As I step out of my second period chemistry class my eyes spot Ziyah, and though he doesn't have that devious smirk he sends butterflies all through my body. I multi task and get the box out looking at it now it's pretty cute.

"Hey," Ziyah says and we stop as usual in front of my locker. He gives me an emotionless kiss, but his touch makes up for his lack of passion.

"How are you feeling?" I ask and our hands intertwine. My touch doesn't have the same calming effect it did at the grove, and the stress in Ziyah's hazel eyes remains. I'm such a bad girlfriend, well not completely because I watch Ziyah and he seems to be the same way around Lucas and his big group of friends. I doze off a bit trying to find his inner feelings, but I come back to earth when he raises his eyebrows.

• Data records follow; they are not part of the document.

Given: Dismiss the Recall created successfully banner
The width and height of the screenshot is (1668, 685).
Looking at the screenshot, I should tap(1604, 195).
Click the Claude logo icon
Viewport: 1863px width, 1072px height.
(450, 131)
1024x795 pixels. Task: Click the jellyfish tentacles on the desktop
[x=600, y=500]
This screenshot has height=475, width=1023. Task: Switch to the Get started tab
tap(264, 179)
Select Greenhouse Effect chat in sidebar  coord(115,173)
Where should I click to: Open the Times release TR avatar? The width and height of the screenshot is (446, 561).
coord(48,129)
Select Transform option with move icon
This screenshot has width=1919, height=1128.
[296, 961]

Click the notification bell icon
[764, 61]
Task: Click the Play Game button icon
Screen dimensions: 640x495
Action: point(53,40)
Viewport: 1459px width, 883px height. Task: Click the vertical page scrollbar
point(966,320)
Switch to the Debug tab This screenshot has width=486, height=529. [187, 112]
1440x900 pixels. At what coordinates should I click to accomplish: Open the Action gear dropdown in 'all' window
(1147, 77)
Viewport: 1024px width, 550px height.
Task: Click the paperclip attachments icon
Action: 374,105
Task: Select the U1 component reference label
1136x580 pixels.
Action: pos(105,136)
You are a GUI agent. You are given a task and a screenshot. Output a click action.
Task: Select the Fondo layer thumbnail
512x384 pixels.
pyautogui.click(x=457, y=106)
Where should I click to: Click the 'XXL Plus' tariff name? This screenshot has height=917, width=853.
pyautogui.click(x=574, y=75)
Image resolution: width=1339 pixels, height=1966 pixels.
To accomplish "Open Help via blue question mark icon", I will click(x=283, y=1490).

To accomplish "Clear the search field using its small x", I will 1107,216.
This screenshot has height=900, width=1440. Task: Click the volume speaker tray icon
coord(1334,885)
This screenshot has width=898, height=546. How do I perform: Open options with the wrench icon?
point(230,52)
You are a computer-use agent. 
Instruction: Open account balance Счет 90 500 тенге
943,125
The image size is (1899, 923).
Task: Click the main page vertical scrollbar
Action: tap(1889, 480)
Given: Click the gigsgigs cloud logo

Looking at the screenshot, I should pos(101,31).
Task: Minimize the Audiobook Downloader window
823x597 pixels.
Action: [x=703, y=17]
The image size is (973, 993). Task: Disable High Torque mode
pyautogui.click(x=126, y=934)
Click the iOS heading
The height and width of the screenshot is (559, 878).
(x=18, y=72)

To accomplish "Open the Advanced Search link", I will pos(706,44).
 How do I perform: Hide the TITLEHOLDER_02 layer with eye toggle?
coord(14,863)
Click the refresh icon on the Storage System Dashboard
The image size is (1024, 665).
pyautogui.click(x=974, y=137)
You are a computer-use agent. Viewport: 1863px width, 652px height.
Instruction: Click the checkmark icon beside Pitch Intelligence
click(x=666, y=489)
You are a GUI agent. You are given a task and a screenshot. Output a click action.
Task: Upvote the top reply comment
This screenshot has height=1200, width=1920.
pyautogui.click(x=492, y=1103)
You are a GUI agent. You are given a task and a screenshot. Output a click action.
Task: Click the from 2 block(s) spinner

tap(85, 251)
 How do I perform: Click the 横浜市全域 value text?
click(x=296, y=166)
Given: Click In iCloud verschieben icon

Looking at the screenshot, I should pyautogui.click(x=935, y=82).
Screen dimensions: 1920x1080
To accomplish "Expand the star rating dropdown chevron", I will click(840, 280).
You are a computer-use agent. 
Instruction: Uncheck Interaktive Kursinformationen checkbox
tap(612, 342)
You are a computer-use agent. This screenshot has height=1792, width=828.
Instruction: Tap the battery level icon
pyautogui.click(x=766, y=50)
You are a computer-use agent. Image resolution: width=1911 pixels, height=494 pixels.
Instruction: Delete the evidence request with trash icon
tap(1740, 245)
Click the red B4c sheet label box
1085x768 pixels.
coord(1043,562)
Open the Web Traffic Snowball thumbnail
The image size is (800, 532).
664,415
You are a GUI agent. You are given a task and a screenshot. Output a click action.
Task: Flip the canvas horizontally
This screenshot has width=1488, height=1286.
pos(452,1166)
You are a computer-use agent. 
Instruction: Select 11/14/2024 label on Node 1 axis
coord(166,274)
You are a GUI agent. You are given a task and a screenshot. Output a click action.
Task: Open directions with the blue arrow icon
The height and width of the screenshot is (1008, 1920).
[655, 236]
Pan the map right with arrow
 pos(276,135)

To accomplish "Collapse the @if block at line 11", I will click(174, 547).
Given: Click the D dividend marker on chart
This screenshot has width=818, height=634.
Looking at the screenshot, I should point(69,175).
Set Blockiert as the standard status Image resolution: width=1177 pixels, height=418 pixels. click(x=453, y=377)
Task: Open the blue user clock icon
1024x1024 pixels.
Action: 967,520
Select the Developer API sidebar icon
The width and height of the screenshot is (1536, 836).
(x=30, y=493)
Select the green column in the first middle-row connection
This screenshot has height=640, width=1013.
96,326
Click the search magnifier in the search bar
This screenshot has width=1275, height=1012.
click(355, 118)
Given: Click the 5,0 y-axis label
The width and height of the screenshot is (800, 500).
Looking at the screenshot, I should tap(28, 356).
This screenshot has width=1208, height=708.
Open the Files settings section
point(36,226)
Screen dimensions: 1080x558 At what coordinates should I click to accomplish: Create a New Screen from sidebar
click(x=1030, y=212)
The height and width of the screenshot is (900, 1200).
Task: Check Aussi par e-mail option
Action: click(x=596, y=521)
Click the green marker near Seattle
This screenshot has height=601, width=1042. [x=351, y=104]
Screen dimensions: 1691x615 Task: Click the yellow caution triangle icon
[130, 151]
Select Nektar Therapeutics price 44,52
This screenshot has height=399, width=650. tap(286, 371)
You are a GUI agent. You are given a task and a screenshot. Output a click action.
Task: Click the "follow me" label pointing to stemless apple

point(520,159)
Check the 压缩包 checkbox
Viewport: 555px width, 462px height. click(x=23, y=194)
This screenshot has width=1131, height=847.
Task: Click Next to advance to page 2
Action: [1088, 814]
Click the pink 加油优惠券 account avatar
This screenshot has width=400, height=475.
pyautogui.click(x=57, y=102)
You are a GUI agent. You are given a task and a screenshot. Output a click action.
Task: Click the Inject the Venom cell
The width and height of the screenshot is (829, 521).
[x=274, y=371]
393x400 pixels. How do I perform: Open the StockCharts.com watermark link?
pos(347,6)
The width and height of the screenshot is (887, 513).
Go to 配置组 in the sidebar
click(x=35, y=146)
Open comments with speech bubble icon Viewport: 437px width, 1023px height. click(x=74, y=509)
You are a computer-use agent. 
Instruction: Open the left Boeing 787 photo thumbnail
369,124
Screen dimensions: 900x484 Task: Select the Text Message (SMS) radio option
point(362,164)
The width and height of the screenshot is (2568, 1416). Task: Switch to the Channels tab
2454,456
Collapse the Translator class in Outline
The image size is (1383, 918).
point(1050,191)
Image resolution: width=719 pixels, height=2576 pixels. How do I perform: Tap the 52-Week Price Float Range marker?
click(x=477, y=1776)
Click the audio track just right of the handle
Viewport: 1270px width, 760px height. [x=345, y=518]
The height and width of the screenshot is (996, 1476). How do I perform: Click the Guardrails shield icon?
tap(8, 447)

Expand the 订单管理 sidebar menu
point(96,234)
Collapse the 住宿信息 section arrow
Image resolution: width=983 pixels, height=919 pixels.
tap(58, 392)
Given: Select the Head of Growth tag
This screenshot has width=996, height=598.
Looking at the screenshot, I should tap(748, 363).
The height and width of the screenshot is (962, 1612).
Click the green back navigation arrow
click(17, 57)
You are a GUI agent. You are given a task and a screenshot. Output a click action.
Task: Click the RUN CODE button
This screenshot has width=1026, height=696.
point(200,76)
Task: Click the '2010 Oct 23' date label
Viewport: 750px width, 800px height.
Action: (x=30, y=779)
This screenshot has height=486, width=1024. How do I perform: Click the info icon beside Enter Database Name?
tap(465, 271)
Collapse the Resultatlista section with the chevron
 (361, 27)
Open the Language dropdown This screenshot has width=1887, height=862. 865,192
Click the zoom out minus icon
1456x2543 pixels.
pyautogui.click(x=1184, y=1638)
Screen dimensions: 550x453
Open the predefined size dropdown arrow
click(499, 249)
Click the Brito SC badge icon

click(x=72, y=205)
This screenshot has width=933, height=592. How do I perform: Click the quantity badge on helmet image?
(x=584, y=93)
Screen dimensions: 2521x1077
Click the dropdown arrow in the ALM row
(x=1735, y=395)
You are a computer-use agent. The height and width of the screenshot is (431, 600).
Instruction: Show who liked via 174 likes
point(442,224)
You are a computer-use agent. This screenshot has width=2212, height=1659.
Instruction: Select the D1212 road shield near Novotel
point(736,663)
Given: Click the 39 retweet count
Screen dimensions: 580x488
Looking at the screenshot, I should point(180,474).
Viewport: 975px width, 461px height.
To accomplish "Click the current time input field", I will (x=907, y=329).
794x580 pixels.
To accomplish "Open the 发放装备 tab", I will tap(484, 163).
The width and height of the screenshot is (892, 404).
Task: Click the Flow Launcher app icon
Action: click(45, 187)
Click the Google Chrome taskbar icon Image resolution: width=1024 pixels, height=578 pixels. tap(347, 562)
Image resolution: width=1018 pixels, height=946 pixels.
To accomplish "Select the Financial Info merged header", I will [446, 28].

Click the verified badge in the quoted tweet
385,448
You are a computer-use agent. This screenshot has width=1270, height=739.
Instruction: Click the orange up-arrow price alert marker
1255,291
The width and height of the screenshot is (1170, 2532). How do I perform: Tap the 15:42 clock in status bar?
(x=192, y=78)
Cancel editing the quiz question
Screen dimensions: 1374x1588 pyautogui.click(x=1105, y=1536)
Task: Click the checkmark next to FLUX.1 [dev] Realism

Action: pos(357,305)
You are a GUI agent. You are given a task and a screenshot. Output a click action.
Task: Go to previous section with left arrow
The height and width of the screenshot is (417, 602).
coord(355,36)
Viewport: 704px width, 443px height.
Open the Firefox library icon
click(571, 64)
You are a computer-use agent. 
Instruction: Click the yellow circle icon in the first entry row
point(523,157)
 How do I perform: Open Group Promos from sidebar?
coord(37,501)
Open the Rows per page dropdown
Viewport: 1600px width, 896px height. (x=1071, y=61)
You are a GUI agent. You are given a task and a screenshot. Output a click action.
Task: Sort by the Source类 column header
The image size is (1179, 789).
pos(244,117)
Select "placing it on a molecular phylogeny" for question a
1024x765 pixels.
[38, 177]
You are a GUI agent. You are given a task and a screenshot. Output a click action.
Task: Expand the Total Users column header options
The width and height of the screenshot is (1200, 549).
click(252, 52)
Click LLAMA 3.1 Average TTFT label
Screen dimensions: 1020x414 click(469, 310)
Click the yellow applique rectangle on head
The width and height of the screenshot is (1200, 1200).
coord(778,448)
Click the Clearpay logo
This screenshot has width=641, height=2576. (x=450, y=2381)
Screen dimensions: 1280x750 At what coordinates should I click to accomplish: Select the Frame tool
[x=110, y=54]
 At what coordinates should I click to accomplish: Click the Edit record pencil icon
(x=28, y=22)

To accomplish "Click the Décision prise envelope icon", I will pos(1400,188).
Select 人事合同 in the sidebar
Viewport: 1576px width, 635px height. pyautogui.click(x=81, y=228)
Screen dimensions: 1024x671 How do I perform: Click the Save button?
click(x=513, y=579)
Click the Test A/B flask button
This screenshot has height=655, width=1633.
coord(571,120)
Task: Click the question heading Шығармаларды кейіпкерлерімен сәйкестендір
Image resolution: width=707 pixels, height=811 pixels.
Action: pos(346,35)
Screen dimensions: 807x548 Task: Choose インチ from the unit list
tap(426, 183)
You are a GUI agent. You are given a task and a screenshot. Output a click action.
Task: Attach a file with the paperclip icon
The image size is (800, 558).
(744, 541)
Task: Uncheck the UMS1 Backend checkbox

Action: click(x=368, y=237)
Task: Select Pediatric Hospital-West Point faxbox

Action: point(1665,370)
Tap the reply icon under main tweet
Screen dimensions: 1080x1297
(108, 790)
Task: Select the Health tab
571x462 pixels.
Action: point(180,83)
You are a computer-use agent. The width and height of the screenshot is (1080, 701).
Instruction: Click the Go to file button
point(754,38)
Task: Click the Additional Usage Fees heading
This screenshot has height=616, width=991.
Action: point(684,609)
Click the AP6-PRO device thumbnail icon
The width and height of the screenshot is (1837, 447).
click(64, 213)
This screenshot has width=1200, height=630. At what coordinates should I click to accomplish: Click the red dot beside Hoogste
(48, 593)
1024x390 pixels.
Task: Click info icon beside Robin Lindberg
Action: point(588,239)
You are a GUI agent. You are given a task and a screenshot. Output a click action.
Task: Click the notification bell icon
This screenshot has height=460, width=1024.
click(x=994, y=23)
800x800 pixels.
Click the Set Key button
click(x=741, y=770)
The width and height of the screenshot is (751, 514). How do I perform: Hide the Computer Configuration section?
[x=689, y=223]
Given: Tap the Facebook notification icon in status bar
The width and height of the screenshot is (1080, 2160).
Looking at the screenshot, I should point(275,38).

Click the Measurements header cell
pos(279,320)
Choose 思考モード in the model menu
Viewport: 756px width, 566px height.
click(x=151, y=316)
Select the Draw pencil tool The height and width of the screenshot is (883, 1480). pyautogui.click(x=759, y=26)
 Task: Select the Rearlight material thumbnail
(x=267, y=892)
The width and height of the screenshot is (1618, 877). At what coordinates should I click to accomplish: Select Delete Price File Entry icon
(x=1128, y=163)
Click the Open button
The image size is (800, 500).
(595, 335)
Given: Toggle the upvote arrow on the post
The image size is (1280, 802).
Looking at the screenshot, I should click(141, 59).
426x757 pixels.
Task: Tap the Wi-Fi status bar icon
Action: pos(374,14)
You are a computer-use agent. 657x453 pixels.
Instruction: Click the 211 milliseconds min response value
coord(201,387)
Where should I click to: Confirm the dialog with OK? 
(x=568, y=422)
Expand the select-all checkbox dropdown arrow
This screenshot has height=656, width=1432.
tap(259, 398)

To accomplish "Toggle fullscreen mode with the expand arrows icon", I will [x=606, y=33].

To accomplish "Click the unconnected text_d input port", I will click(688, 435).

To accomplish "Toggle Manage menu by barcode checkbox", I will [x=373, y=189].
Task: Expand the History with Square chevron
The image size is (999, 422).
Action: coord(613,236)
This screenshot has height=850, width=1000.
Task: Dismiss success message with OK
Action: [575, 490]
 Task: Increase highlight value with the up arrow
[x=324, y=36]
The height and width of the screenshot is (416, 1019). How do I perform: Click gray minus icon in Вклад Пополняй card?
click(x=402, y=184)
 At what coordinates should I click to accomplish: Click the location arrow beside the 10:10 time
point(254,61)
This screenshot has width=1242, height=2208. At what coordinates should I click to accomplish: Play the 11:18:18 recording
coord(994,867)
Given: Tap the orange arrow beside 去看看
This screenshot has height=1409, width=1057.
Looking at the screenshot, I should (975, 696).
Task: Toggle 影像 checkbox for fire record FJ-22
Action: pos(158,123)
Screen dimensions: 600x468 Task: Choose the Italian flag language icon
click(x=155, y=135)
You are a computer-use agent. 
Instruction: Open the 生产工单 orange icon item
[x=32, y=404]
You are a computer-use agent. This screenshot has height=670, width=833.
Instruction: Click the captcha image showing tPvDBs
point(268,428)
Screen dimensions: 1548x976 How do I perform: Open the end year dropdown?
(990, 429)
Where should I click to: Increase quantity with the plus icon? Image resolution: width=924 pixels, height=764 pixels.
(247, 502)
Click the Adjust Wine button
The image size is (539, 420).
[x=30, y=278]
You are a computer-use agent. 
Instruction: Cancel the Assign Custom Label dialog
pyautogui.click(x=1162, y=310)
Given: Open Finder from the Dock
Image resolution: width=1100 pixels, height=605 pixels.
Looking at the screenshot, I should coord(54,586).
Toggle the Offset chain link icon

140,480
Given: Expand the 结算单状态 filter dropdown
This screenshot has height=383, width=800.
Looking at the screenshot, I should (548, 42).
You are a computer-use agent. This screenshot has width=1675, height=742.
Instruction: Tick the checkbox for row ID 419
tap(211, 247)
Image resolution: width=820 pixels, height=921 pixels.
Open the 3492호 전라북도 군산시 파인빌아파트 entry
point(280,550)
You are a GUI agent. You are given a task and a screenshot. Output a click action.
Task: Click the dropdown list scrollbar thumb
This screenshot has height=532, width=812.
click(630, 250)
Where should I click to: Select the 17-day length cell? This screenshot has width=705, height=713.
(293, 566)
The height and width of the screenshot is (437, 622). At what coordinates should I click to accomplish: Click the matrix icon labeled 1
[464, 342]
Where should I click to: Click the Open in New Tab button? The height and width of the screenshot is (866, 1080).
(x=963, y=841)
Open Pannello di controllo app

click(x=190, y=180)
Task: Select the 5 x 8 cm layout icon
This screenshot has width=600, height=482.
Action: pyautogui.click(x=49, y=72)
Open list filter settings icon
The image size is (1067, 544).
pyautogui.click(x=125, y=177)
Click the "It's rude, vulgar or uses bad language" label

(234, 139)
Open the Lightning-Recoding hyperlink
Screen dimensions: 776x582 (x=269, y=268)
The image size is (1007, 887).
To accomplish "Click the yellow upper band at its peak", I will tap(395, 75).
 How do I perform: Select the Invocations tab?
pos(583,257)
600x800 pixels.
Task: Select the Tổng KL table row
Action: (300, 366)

"Oh umm sorry, I got you something it's stupid, but here," I flush up and hand him the box. As he holds it the slightest inch of some unknown feeling comes over him, and I take it as a bit of happiness.

"Thanks, you didn't have to do that." No I did.

"No problem," I say in a low tone. Ziyah unties the ribbon and opens the box. At the sight of the cinnamon buns he smirks meaning I achieved my goal. He picks up the, "I'm here for you," card and I look down at my feet. Similar to the seconds before our first kiss he picks up my chin with his finger. With his other hand he holds and puts the top back on the box.

"Daya I'm sorry," he says back in his somber tone.

"For what?" Ziyah takes his turn at looking at the ground before lifting his head up.

"Daya I think we should take a break for a bit." What. The. Fuck. Because of the cinnamon buns? I wait to be pinched and to come back to a reality where he didn't just say that, but that doesn't happen. My mind processes his words and it begins to move at a quicker pace which my heart follows.

"What did I do? Did Vince talk to you again?" Seriously was it the cinnamon buns, are you on a diet.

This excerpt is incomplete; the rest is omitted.